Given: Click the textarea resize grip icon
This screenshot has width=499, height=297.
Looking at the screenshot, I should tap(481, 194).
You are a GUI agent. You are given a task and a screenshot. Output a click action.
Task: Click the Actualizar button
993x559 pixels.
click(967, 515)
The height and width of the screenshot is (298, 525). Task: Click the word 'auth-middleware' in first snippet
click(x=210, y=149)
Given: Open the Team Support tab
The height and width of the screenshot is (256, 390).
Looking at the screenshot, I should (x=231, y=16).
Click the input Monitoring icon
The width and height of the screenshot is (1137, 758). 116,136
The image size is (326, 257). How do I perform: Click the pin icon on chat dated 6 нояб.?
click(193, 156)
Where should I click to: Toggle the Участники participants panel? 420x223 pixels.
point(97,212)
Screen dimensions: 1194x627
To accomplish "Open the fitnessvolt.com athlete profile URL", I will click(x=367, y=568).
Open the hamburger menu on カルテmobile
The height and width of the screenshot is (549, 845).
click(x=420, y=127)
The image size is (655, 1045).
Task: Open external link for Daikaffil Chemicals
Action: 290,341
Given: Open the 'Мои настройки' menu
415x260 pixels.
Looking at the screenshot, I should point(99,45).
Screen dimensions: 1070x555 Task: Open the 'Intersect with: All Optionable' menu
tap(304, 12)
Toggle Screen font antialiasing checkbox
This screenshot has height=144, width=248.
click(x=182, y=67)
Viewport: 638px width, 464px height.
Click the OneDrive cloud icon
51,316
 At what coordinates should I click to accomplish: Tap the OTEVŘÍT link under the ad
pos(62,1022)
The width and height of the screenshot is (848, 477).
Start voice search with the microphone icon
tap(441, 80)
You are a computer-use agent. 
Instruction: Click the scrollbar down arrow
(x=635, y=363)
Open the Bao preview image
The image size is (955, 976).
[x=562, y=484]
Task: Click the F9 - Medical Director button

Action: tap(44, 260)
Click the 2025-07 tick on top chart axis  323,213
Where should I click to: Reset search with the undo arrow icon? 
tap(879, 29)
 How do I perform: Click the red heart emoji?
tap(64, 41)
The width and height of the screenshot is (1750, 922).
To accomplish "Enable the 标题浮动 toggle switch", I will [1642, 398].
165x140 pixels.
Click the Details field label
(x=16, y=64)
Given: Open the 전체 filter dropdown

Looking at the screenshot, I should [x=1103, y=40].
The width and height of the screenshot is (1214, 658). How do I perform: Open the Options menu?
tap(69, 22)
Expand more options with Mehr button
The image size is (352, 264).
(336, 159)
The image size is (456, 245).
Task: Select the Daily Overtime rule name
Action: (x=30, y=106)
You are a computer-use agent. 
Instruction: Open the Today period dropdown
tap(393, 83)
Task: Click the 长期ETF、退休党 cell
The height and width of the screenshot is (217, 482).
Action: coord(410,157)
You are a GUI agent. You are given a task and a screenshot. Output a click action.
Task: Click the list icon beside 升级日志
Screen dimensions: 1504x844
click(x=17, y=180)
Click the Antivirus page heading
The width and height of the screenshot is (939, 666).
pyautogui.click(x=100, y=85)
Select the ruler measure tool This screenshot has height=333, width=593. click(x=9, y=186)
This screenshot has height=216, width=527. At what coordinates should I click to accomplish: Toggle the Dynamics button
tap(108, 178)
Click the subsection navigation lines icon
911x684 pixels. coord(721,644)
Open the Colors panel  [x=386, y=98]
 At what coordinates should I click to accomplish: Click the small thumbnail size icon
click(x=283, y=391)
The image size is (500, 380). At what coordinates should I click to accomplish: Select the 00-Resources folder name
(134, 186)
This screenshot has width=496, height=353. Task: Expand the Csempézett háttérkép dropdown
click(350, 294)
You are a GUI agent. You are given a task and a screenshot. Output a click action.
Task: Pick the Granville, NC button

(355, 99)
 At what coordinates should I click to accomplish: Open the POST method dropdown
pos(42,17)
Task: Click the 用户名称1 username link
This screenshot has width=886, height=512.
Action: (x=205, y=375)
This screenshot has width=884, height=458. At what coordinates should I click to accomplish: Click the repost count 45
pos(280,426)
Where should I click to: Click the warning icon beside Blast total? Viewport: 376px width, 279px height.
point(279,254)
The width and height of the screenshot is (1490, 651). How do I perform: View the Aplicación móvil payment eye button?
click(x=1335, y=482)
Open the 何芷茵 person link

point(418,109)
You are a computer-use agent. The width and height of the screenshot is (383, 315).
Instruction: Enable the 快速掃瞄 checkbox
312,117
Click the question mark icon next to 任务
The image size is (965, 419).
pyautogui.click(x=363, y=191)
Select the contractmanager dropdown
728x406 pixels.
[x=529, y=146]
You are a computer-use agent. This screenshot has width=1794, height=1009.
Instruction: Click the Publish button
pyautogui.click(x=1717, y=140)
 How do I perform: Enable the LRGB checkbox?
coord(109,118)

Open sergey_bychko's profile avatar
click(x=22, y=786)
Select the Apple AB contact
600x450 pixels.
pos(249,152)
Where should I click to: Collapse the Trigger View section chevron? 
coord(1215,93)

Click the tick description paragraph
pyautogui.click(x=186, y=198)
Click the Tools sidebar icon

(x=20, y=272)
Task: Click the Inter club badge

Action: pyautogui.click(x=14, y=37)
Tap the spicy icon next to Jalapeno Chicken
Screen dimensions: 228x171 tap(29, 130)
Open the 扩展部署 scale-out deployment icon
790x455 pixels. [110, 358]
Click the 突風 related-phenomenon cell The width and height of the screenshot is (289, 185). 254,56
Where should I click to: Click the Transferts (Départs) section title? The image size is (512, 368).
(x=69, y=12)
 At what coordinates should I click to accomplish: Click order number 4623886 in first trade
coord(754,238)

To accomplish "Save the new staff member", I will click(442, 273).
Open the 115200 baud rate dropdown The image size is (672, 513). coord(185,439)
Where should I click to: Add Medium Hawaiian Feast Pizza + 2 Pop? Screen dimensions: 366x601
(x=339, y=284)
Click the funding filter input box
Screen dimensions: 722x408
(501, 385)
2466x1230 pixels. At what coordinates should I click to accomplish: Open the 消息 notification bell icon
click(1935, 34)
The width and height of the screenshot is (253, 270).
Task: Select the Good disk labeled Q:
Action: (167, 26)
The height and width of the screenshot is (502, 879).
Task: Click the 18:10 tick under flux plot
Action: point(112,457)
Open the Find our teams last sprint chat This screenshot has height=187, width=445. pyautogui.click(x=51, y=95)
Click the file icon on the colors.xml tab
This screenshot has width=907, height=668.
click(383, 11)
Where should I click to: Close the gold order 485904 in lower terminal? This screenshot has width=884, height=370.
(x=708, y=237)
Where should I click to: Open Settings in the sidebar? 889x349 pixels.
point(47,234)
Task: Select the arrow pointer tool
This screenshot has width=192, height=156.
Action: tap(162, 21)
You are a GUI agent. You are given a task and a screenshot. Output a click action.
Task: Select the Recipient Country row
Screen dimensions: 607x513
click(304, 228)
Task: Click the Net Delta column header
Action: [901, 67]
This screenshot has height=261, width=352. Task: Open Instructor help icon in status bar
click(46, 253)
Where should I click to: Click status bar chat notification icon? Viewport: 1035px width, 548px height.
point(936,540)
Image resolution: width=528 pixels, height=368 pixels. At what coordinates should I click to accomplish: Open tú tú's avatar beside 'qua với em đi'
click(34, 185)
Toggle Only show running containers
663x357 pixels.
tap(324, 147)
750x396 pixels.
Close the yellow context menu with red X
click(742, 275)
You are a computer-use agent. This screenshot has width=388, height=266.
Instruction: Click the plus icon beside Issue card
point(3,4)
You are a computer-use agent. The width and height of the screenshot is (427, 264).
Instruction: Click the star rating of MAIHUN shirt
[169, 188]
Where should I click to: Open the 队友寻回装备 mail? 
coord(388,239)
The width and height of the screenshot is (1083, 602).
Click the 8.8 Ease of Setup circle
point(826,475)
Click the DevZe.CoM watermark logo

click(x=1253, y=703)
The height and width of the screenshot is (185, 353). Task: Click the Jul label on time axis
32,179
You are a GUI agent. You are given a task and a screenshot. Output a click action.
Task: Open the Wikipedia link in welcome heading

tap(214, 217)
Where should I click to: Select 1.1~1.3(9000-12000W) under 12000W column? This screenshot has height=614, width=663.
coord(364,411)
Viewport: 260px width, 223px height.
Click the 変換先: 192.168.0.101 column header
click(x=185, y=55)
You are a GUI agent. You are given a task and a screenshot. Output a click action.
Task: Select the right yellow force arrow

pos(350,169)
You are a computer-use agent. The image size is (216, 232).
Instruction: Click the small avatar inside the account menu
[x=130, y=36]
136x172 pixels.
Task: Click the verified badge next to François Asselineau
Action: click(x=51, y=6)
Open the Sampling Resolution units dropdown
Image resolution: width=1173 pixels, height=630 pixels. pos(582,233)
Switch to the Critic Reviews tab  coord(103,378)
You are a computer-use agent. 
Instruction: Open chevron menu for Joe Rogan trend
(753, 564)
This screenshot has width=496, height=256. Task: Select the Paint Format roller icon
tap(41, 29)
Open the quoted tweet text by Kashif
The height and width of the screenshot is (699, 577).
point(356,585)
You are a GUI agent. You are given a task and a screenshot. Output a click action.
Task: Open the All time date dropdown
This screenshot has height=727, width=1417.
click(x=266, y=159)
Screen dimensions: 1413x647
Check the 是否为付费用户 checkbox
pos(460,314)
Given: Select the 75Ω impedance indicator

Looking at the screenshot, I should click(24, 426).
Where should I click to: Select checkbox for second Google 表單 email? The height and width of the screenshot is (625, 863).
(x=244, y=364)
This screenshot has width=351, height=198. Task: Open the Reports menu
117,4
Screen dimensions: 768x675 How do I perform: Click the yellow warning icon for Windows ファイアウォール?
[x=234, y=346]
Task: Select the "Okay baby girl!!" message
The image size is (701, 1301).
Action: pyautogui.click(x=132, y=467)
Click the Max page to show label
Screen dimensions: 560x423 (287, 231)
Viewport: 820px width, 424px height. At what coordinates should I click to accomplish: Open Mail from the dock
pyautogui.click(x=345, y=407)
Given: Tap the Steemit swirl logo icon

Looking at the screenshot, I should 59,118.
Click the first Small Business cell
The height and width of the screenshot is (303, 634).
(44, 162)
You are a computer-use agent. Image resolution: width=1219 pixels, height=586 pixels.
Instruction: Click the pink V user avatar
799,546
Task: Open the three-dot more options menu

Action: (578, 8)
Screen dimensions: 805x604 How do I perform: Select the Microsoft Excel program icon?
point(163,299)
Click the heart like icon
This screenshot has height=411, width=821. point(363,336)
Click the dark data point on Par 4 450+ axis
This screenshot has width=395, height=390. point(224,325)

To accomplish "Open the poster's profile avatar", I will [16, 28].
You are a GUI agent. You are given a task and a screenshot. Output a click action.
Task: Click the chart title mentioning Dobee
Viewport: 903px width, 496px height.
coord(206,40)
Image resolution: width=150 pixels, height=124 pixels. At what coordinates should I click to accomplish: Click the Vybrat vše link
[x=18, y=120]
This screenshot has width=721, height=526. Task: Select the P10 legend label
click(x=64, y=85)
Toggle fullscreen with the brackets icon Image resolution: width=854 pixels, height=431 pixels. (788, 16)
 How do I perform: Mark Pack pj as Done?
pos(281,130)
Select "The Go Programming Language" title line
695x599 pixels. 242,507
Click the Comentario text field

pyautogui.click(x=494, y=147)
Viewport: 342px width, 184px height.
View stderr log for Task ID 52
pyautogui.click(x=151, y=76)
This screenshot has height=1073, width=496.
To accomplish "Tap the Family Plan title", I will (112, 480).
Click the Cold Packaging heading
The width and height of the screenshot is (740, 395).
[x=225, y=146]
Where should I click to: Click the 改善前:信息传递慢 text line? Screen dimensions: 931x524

**Work required**
Retype word for word everything in the listing above from the line that holds "How do I perform: Mark Pack pj as Done?" down to the line that holds "This screenshot has height=1073, width=496.". Keep both end lines and leave out the rest.

**Task solution**
 How do I perform: Mark Pack pj as Done?
pos(281,130)
Select "The Go Programming Language" title line
695x599 pixels. 242,507
Click the Comentario text field

pyautogui.click(x=494, y=147)
Viewport: 342px width, 184px height.
View stderr log for Task ID 52
pyautogui.click(x=151, y=76)
This screenshot has height=1073, width=496.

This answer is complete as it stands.